Help

Re: URL builder question: Clean up URL field and append with querystring field

Solved
Jump to Solution
3612 1
cancel
Showing results for 
Search instead for 
Did you mean: 
airballer86
7 - App Architect
7 - App Architect

@Sho answered my first URL audit Find formula question

My followup question/challenge:

I want to clean up (not just identify) the {Link URL} field and join it with {reftag} field:

Add

  • missing https://
  • and/or missing "s" in http://

Remove

  • invalid characters; e.g., ' §
  • the following querystrings:
    • ?ref= 
    • ?ref_=
    • &ref=
    • &ref_=

Then join two fields ({Link URL} & {reftag}) based on logic:

  • If {Link URL} Does NOT contain '?' append {Link URL} with '?ref_=' & {reftag} field
  • If {Link URL} contains '?' append {Link URL} with '&ref_=' & {reftag} field

Here is the original solution used to callout errors in the {Link URL} field:

 

IF(
  {Link URL},
  IF(
    OR(
      FIND("http://", {Link URL}),
      NOT(FIND("https://", {Link URL}))
    ),
    'missing https, '
  ) &
  IF(
    FIND("http://", {Link URL}),
    'missing https, '
  ) &
  IF(
    FIND("ref=", {Link URL}),
    'remove ref=, '
  ) &
  IF(
    FIND("ref_=", {Link URL}),
    'remove ref_=, '
  ) &
  IF(
    FIND("'", {Link URL}),
    'remove apostrophe, '
  ) &
  IF(
    FIND("§", {Link URL}),
    'remove §, '
  )
)

 

 

 

 

1 Solution

Accepted Solutions
Arthur_Tutt
8 - Airtable Astronomer
8 - Airtable Astronomer

@airballer86 tonight's your lucky night - was able to work some magic and further refine the script to work to your examples. Here's the sample base and expected output:

Screenshot 2023-11-05 200418.png

And the script (note: all input variables are the same as before)

var urlTable = base.getTable("URL Markdown")

var inputConfig = input.config();
var recordID = inputConfig.recordID;
var originalURL = inputConfig.originalURL;
var refTag = inputConfig.refTag;

function cleanUrl(linkUrl, reftag) {
    // Add missing 'https://' or 'http://'
    if (!linkUrl.startsWith('http')) {
        linkUrl = 'https://' + linkUrl;
    }

    // Add missing 's' in 'http://'
    linkUrl = linkUrl.replace('http://', 'https://');

    // Remove invalid characters
    linkUrl = linkUrl.replace(/[\'§]/g, '');

    // Split the linkUrl by '&'
    const parts1 = linkUrl.split('?');
    console.log(parts1)

    if (parts1[1] == null) {
        let cleanedUrlComplete = parts1[0].toString()
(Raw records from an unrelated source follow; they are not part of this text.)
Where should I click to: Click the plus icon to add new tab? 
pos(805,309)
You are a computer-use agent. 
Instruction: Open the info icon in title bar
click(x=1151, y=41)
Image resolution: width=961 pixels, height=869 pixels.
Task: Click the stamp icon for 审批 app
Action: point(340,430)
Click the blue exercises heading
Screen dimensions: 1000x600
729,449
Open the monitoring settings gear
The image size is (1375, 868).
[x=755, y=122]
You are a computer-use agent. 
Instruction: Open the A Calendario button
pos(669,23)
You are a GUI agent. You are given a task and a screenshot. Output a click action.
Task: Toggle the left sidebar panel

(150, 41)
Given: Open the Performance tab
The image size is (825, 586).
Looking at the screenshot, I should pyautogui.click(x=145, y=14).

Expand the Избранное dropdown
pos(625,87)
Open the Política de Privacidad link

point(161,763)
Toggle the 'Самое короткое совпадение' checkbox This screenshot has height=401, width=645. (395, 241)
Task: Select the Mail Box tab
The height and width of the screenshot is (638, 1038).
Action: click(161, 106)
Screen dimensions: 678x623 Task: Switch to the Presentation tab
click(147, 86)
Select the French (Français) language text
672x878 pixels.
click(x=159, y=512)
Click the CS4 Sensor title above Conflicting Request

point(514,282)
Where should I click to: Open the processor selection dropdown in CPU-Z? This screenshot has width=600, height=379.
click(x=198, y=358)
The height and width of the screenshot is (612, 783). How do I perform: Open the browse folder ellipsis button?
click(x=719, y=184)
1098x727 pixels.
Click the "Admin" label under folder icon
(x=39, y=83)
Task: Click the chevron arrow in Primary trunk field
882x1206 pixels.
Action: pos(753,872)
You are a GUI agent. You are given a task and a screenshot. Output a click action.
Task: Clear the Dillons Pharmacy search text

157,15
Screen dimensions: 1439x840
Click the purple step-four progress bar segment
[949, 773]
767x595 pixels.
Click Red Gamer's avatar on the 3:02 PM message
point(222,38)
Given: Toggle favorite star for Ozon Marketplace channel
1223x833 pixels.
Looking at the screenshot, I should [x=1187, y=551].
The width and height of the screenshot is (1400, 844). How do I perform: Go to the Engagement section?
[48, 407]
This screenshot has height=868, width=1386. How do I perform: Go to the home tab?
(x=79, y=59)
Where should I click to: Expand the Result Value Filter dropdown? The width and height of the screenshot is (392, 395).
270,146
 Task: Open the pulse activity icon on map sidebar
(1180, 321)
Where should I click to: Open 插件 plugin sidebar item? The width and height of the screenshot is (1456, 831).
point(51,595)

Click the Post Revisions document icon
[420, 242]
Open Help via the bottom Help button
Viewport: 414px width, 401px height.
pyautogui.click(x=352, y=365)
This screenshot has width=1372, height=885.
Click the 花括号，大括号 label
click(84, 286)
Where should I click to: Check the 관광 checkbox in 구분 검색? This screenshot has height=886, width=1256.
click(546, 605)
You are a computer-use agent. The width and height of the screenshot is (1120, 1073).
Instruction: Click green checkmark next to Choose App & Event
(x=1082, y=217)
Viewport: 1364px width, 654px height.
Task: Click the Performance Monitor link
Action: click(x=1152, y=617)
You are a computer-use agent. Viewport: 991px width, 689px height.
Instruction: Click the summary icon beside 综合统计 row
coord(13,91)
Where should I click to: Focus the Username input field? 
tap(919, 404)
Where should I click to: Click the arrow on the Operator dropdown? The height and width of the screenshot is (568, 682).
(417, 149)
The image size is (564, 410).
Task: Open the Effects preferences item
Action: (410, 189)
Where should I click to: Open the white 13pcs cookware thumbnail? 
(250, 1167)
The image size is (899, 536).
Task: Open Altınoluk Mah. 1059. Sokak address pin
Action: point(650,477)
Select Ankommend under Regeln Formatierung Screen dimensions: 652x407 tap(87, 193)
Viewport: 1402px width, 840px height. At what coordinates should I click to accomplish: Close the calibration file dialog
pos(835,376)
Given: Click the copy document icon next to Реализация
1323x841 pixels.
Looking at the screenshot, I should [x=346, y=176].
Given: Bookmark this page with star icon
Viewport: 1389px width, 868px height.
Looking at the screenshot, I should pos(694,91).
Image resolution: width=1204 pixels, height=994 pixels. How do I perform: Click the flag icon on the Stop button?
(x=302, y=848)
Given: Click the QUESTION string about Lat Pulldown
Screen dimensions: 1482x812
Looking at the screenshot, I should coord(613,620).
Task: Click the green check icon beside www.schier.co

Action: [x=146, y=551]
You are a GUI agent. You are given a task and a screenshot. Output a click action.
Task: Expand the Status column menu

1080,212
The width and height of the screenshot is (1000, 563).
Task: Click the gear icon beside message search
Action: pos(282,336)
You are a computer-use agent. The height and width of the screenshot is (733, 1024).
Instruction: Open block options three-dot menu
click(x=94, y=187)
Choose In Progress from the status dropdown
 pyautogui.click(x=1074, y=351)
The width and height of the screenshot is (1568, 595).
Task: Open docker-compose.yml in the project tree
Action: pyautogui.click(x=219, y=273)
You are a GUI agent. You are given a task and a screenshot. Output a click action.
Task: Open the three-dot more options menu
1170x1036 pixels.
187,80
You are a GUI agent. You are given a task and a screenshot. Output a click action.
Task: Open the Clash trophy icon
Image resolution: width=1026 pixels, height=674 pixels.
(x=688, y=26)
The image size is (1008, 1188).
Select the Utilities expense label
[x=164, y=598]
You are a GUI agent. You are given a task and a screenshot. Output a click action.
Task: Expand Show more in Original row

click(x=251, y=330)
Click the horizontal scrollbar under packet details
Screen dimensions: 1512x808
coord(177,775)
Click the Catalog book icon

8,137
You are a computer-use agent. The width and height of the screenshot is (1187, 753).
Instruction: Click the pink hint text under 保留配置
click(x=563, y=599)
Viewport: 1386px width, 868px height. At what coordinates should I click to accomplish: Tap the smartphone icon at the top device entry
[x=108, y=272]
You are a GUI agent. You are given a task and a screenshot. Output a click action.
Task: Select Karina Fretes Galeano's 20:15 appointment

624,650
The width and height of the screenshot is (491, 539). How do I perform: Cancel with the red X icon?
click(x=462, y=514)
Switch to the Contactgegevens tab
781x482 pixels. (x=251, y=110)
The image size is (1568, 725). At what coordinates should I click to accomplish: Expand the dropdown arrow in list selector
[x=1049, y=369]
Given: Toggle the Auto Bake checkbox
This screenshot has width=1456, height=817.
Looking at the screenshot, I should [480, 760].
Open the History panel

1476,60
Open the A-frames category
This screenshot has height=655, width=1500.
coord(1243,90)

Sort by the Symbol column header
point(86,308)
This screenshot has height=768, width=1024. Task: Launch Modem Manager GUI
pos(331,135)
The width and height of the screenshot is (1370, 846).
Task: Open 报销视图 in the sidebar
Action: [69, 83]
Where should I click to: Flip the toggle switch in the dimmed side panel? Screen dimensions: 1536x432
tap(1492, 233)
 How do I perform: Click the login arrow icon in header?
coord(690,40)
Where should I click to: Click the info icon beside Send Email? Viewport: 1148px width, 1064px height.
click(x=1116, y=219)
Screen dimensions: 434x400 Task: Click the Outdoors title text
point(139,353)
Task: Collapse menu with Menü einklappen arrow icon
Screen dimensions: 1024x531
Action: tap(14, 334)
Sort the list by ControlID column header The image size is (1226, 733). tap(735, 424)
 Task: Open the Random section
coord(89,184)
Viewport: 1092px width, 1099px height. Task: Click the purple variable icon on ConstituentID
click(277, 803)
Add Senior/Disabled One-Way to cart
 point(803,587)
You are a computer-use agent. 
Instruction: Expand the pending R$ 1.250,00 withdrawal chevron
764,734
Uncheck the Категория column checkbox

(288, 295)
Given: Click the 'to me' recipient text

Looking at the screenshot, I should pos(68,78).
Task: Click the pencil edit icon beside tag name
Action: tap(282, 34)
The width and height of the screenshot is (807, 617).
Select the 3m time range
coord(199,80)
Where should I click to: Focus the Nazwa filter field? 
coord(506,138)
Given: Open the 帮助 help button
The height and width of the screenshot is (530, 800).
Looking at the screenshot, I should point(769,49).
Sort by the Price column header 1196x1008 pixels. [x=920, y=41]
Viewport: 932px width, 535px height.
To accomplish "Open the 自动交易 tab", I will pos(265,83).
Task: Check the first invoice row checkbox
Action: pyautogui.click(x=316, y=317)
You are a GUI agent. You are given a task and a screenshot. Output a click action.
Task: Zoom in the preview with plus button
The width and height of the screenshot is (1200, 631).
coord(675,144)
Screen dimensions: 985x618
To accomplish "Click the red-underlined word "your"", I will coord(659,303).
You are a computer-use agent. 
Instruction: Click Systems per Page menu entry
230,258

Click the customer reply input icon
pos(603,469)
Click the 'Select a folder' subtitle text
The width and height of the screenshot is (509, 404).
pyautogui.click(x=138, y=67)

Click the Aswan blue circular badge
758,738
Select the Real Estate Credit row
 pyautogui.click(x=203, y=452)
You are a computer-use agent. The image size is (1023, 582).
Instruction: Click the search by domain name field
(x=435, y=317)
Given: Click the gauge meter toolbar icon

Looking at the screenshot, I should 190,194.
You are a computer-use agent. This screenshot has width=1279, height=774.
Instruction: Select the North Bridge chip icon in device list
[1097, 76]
        if (refTag != null) {
            if (!cleanedUrlComplete.includes('?')) {
                cleanedUrlComplete += `?ref_=${reftag}`;
            } else {
                cleanedUrlComplete += `&ref_=${reftag}`;
            }
        }
        return cleanedUrlComplete;
    }

    if (parts1[1] != null) {
        const parts2 = parts1[1].split('&');
        console.log(parts2)

        // Filter out parameters starting with 'ref_=' or 'ref='
        const cleanedParts1 = [parts1[0]].filter(part => !/^ref(_|=)/.test(part));
        console.log(cleanedParts1)
        const cleanedParts2 = parts2.filter(part => !/^ref(_|=)/.test(part));
        console.log(cleanedParts2)
        let cleanedUrl2 = cleanedParts2.join('&');
        console.log(cleanedUrl2) 

        // Join fields based on logic
        let cleanedUrl1 = cleanedParts1.toString()
        console.log(cleanedUrl1)
        
        let cleanedUrl2Question;

        if (cleanedParts2.length == 0) {
            cleanedUrl2Question = cleanedUrl2
            console.log(cleanedUrl2Question)
        } else {
            cleanedUrl2Question = `?${cleanedUrl2}`
            console.log(cleanedUrl2Question)
        }
        
        let cleanedUrlComplete = cleanedUrl1 + cleanedUrl2Question
        console.log(cleanedUrlComplete)

        if (refTag != null) {
            if (!cleanedUrlComplete.includes('?')) {
                cleanedUrlComplete += `?ref_=${reftag}`;
            } else {
                cleanedUrlComplete += `&ref_=${reftag}`;
            }
        } 
        return cleanedUrlComplete;
    }
}

// Example usage
// const linkUrl = 'example.com/page?param=value&ref_=123&other=456';
// const reftag = '456';

const cleanedUrl = cleanUrl(originalURL, refTag);
console.log(cleanedUrl);

// Output Cleaned URL
var updates = [{
  "id": recordID,
        fields: {
            "Cleaned URL": cleanedUrl
        }
}]
// console.log(updates)

await urlTable.updateRecordsAsync(updates);

 

Note: this script could prob use some clean up / refinement, but test it out, it at least should be working! 

See Solution in Thread

11 Replies 11
Kenneth_Raghuna
8 - Airtable Astronomer
8 - Airtable Astronomer

This would be easier to do with a script. If you use a formula though, here are some functions you'll want to look at to get construct a method for each case:

  • SEARCH()
  • SUBSTITUTE()
  • LEFT()
  • RIGHT()
  • MID()
  • LEN()

I really suggest using a script though. This formula is going to look EXTREMELY messy as you'll have to repeat a few steps multiple times.

Arthur_Tutt
8 - Airtable Astronomer
8 - Airtable Astronomer

Hey @airballer86 Great question. Like @Kenneth_Raghuna said I'd recommend an automation here. I recorded a quick Loom Video to show you step by step how I'd set it up. 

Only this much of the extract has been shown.